Exercise: Reproduce verbatim the portion of the data that begins with the line containing "Where should I click to: Click the Опубликовано: 18.06.2025" and ends with the line containing "pyautogui.click(x=378, y=268)", both of those lines included.

**** Supplied entries ****

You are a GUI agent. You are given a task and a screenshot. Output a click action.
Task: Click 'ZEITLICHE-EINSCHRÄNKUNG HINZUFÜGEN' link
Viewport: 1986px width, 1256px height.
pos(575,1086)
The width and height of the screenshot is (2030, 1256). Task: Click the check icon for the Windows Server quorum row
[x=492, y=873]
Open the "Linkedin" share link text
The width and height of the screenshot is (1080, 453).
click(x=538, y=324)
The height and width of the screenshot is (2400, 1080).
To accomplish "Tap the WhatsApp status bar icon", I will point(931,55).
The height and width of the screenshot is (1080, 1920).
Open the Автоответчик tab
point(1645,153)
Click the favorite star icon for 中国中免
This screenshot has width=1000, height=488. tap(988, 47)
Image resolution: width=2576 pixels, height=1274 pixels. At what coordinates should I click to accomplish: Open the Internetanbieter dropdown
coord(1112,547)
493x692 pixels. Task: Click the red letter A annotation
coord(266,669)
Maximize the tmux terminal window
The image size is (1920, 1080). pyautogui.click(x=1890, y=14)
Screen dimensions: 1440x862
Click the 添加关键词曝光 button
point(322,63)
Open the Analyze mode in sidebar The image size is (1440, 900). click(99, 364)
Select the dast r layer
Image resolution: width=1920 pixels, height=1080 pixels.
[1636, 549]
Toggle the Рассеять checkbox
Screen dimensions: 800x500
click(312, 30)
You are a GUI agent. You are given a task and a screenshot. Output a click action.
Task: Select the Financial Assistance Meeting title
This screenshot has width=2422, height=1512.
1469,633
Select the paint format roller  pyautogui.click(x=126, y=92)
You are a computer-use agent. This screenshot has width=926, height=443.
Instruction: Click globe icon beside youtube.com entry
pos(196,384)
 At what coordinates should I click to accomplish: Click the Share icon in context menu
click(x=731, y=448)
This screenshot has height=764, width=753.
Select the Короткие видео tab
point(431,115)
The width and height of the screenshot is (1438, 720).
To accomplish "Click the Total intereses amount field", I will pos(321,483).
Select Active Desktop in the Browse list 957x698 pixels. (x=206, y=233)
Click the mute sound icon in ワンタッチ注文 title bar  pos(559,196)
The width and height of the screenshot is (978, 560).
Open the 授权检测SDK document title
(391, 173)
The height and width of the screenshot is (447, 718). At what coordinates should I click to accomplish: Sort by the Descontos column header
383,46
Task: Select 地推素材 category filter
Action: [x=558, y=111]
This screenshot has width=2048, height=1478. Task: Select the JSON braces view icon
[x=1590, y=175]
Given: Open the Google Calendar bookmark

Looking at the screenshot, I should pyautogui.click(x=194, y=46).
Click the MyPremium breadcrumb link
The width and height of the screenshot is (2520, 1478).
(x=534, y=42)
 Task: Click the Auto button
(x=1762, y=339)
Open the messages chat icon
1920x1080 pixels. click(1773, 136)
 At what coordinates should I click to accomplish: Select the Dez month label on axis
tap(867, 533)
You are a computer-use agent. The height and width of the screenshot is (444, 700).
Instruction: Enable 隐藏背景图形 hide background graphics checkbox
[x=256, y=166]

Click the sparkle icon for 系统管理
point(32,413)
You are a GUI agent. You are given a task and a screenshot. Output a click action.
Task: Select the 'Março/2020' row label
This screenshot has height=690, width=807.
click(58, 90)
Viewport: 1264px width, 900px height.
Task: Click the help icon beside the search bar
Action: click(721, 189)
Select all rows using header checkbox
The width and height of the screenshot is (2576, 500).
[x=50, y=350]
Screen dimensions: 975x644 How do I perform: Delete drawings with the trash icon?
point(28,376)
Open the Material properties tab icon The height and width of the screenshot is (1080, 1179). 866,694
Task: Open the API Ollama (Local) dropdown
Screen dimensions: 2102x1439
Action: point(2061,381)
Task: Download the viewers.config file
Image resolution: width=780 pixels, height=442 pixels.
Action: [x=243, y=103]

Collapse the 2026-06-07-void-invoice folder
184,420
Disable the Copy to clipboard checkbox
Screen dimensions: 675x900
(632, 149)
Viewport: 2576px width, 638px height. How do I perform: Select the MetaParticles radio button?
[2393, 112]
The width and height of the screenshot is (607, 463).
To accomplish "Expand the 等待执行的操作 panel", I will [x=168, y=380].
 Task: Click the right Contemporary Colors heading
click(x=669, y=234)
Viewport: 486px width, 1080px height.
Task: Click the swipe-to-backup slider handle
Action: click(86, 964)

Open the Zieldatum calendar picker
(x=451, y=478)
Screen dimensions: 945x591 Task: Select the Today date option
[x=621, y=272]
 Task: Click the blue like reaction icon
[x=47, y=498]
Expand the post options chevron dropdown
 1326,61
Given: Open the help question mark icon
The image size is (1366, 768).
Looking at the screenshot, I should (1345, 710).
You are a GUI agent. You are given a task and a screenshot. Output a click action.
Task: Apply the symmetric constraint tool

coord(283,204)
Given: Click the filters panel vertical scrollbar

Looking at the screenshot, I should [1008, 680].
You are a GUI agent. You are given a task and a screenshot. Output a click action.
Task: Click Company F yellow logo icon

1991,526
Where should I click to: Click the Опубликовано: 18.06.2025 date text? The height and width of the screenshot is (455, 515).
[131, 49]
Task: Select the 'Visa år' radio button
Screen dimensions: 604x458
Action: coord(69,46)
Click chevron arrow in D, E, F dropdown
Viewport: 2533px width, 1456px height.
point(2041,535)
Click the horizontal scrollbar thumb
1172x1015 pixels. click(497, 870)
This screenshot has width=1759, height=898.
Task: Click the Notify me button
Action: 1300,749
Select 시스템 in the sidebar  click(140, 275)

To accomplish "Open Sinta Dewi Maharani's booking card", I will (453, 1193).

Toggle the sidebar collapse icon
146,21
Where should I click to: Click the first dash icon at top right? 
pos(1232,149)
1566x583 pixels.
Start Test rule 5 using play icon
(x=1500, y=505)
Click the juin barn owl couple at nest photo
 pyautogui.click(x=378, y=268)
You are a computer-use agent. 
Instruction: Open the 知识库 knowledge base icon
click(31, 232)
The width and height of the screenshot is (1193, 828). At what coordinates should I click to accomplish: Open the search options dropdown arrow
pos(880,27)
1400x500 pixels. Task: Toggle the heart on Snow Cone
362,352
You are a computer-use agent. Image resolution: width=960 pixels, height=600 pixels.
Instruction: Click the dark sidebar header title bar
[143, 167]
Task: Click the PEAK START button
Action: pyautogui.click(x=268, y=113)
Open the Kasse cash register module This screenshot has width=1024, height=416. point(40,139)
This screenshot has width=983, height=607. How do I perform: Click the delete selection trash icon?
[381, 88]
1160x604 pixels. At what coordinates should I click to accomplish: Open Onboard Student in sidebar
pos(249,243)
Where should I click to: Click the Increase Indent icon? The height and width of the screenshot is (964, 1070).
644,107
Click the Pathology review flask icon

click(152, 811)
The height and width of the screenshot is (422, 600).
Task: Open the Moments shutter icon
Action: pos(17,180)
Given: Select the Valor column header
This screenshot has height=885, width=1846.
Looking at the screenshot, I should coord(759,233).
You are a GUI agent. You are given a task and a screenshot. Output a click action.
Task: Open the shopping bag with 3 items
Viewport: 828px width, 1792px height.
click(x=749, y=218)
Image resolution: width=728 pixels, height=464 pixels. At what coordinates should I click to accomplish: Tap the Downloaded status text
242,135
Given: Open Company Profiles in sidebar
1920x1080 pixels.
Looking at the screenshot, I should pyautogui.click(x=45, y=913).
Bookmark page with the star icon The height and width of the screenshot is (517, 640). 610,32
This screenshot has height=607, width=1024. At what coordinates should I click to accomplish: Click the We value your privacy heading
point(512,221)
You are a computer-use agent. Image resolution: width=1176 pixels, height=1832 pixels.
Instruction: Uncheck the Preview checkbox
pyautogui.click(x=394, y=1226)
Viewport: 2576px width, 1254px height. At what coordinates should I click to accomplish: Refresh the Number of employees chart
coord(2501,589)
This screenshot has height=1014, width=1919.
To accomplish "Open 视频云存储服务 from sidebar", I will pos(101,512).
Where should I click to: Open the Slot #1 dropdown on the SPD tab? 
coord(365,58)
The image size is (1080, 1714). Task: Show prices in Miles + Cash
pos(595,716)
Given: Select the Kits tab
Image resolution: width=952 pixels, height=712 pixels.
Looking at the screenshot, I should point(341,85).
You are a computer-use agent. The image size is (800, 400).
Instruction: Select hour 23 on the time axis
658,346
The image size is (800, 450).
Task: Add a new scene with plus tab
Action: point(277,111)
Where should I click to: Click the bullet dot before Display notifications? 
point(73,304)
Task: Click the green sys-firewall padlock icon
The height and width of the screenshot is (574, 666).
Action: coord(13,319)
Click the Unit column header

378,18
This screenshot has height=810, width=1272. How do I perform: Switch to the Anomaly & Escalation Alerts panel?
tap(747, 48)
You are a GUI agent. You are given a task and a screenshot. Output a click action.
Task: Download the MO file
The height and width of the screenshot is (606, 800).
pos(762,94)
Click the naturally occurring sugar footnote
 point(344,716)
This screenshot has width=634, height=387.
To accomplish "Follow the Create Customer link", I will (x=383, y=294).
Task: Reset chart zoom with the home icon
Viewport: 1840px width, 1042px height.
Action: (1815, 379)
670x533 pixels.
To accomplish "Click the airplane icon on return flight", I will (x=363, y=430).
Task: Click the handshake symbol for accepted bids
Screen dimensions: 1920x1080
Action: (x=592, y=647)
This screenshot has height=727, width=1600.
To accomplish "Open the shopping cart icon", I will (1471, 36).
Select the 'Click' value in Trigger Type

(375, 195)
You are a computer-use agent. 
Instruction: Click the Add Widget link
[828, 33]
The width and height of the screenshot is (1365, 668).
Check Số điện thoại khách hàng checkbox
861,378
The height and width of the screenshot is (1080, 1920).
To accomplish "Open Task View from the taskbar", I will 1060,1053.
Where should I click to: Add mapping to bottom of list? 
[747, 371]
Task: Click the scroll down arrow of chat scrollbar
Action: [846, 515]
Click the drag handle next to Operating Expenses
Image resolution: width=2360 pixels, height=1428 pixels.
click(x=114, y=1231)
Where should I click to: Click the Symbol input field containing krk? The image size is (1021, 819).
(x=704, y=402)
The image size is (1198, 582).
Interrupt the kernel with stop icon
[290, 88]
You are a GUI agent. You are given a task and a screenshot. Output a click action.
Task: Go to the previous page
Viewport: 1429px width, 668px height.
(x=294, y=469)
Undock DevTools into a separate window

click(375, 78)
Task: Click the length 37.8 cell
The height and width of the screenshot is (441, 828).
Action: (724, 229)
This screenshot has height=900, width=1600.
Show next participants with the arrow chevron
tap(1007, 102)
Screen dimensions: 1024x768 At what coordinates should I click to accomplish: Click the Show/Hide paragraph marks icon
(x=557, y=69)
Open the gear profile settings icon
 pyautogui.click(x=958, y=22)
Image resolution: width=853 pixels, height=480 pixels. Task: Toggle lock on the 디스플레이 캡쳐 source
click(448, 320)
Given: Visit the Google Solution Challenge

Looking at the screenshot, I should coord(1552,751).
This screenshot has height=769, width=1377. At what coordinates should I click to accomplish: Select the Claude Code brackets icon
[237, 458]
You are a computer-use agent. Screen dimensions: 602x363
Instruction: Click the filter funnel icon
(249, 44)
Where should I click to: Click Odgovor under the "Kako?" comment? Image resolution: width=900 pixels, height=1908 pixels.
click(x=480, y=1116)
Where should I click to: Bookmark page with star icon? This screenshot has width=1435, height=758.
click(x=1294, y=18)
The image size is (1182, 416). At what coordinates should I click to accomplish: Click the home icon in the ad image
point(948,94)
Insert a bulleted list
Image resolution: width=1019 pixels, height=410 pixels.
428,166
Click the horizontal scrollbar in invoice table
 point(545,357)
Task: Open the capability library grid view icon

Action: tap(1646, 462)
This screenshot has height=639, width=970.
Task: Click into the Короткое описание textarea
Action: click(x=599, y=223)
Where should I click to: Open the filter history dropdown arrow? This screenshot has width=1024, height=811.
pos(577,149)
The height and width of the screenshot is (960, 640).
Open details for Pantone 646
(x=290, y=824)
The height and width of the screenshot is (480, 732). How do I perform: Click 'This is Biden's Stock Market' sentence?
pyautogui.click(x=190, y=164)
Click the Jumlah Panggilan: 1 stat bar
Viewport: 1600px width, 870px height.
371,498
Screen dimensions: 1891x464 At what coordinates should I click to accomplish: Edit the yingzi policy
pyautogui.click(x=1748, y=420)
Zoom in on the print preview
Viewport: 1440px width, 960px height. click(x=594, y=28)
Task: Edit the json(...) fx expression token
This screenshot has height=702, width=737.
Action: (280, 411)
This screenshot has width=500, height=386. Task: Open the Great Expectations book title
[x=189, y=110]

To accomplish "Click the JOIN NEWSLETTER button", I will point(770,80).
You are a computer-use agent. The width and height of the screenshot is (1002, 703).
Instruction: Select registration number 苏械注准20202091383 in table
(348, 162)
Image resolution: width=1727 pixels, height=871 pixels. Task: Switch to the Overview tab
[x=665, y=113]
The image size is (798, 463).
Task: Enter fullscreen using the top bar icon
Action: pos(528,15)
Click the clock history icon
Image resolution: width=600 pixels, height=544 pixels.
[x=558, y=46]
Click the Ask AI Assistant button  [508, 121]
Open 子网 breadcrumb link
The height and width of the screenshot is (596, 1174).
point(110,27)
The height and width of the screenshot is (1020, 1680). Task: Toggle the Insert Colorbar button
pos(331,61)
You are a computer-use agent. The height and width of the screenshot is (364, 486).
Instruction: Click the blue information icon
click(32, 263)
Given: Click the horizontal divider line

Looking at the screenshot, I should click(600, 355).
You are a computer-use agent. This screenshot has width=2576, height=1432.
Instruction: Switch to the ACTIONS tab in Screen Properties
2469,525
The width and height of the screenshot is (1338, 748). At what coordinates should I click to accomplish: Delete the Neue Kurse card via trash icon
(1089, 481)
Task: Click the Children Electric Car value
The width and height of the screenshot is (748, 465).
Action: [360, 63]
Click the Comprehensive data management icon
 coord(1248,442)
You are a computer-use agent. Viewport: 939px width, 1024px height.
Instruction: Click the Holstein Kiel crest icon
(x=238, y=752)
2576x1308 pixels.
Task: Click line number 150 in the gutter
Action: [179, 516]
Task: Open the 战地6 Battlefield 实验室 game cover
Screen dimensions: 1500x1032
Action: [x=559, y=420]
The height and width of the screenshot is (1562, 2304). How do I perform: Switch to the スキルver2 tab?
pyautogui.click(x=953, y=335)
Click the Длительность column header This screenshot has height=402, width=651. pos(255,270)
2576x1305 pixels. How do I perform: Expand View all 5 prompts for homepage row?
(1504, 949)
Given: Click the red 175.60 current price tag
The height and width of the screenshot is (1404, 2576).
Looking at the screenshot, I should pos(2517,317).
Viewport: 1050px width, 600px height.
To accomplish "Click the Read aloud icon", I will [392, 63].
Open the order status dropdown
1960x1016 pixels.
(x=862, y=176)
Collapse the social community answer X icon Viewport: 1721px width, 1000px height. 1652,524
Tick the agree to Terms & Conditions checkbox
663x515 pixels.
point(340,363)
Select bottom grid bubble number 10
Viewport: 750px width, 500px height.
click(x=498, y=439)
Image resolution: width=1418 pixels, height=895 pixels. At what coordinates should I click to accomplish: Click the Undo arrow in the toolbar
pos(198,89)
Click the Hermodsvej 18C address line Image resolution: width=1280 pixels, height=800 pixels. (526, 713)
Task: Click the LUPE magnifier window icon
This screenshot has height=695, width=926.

****

Answer to this task:
Where should I click to: Click the Опубликовано: 18.06.2025 date text? The height and width of the screenshot is (455, 515).
[131, 49]
Task: Select the 'Visa år' radio button
Screen dimensions: 604x458
Action: coord(69,46)
Click chevron arrow in D, E, F dropdown
Viewport: 2533px width, 1456px height.
point(2041,535)
Click the horizontal scrollbar thumb
1172x1015 pixels. click(497, 870)
This screenshot has width=1759, height=898.
Task: Click the Notify me button
Action: 1300,749
Select 시스템 in the sidebar  click(140, 275)

To accomplish "Open Sinta Dewi Maharani's booking card", I will (453, 1193).

Toggle the sidebar collapse icon
146,21
Where should I click to: Click the first dash icon at top right? 
pos(1232,149)
1566x583 pixels.
Start Test rule 5 using play icon
(x=1500, y=505)
Click the juin barn owl couple at nest photo
 pyautogui.click(x=378, y=268)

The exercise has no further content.